━━━━━ SOURCE EXTRACT

Ian Waldie/Bloomberg

Mining stocks came under renewed pressure on Friday, as iron-ore prices continued to slump amid China’s push to restrict steel production.

China has pledged to limit steel output as it looks to reduce carbon emissions. That has hurt demand for steel’s key ingredient— iron ore. 

Beijing’s campaign seems to be working—crude steel production fell for a third consecutive month in August, data published Wednesday revealed. The data have given fresh impetus to iron ore’s slide in recent days, and spot prices, which were as high as $220 a ton in July, have now fallen to below $120. The benchmark price hit a record high of $233 a ton in May.


Anglo American

(ticker: AAL.London) led the fallers on the U.K.’s

FTSE 100
on Friday morning, slipping more than 4%, while Anglo-Australian miners


BHP

(BHP.London) and


Rio Tinto

(RIO.London) fell 2.8% and 2.2%. On the FTSE 250, the


BlackRock World Mining Trust

(BRWM)—an investment trust dedicated to mining and metal assets—declined 2.6%. Brazilian miner


Vale

‘s U.S.-listed shares (VALE) were 1.2% lower in premarket trading.

UBS analysts predicted the iron price slide to continue, in a note on Friday, cutting its forecast by 10%, expecting the price to fall below $100 a ton by the end of 2021 and to average $89 in 2022. However, they argued the cut to China’s production was driven by the country’s weak property market.

Read: Iron-Ore Prices May Have Peaked. Sell Rio Tinto Stock, UBS Says.

The Swiss bank’s analysts, led by Myles Allsop, downgraded Anglo American from Neutral to Sell on Friday. “Since early July, the stock is up 7%, while the iron-ore price is down around 45% and the platinum group metals (PGM) basket price is down around 20%,” they said, noting that those commodities generated 76% of the company’s Ebitda in the first half of 2021.

They also downgraded Vale to Sell from Buy, noting that the Brazilian miner and Rio Tinto were the most affected, as they wouldn’t benefit from higher met-coal prices, which have surged in China.

━━━━━━━━━━
━━━━━ RECORDS SUPPLIED

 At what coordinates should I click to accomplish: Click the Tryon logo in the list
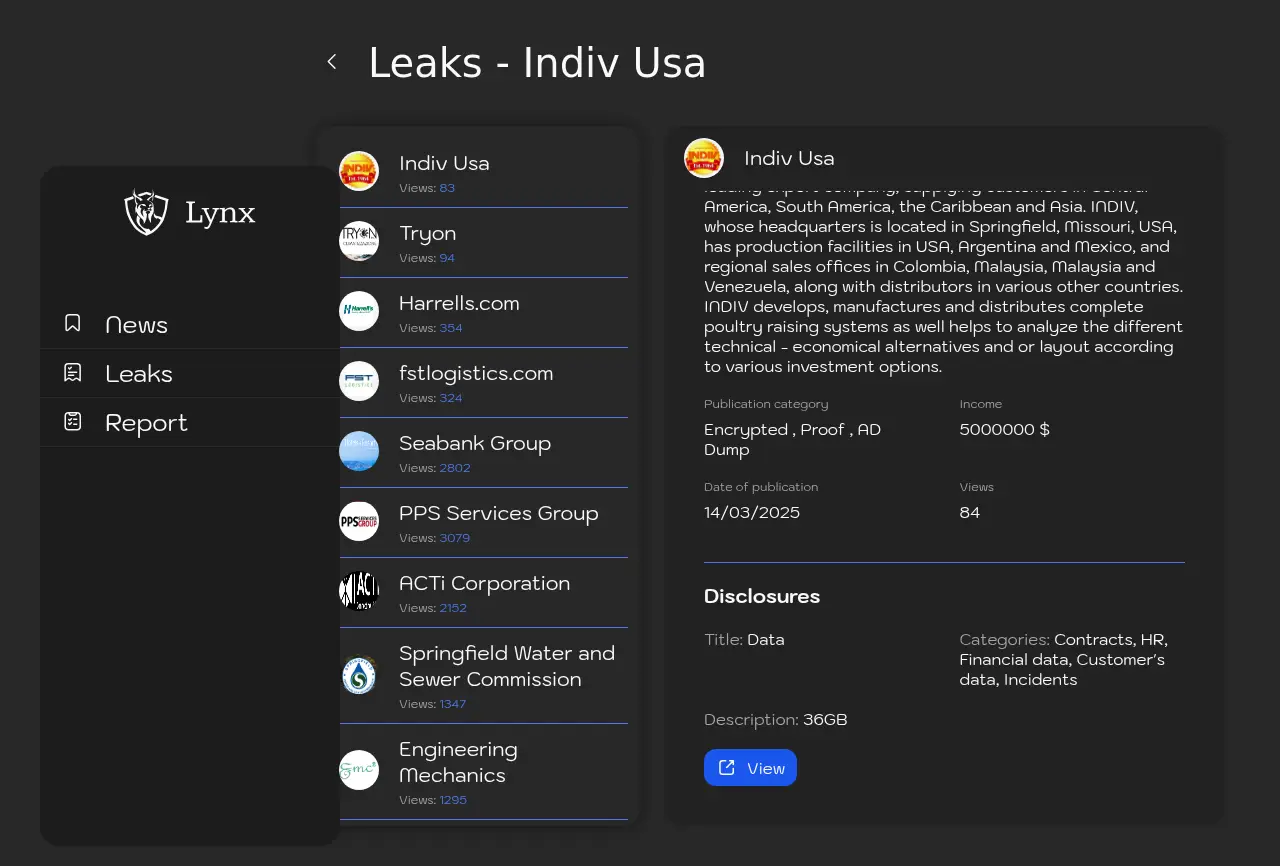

━━━━━━━━━━
━━━━━ RECORDS SUPPLIED

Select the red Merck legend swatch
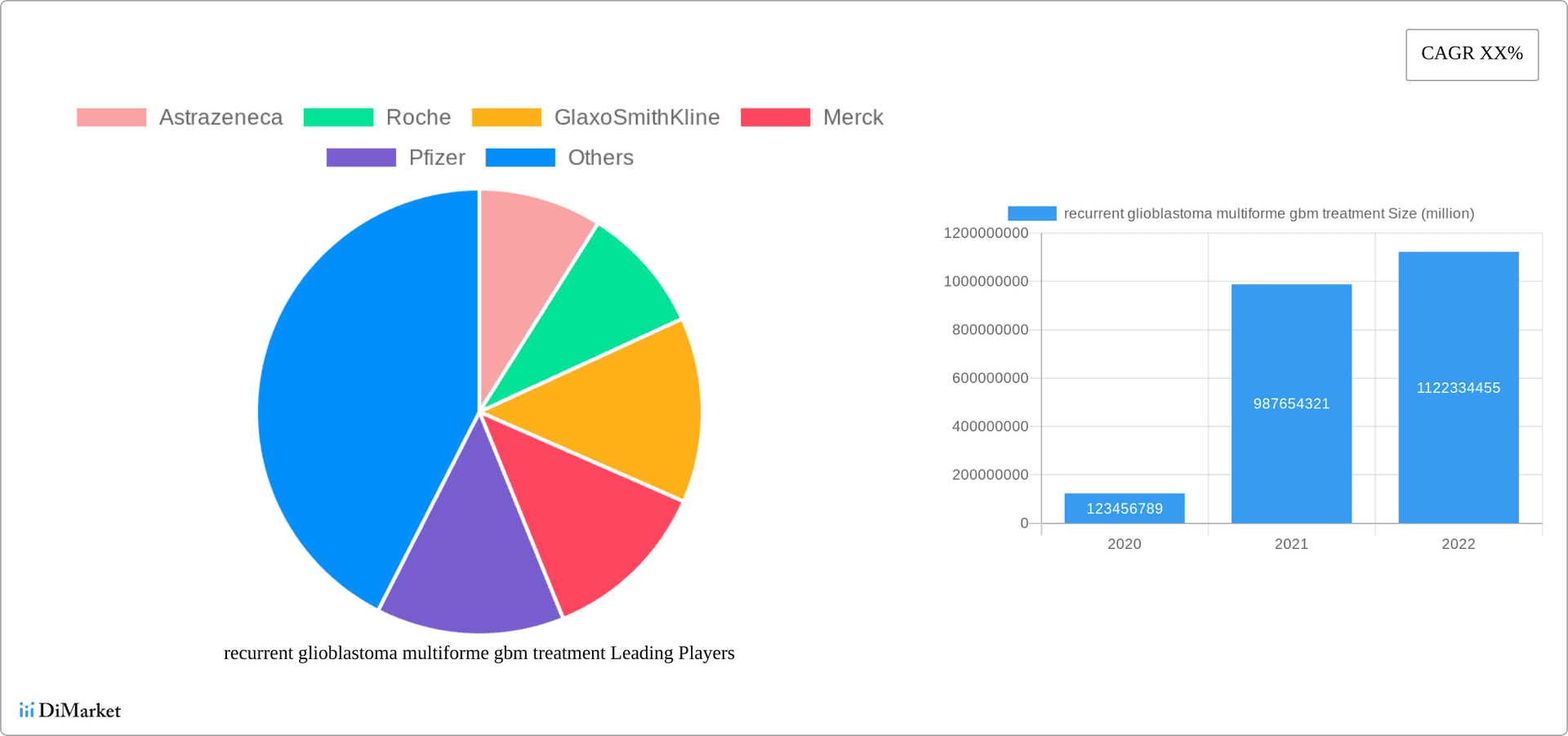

━━━━━━━━━━

--- TASKS FOR THIS EXERCISE ---
[A] In the mining-stocks report, does each statement agree with it? Answer yes or no and quote the deciding words. (i) Anglo American slipped more than 4% on Friday morning. (ii) The benchmark iron-ore price hit a record high of $220 a ton in May. (iii) UBS analysts downgraded Vale to Sell from Neutral.
[B] Quote the mining-stocks report, everything from "(RIO.London) fell 2.8%" down to "weak property market.".
The rows have nothing to do with this part.

--- EXERCISE RESPONSES ---
[A]
(i) Yes: "slipping more than 4%"
(ii) No: "The benchmark price hit a record high of $233 a ton in May."
(iii) No: "They also downgraded Vale to Sell from Buy"

[B]
(RIO.London) fell 2.8% and 2.2%. On the FTSE 250, the


BlackRock World Mining Trust

(BRWM)—an investment trust dedicated to mining and metal assets—declined 2.6%. Brazilian miner


Vale

‘s U.S.-listed shares (VALE) were 1.2% lower in premarket trading.

UBS analysts predicted the iron price slide to continue, in a note on Friday, cutting its forecast by 10%, expecting the price to fall below $100 a ton by the end of 2021 and to average $89 in 2022. However, they argued the cut to China’s production was driven by the country’s weak property market.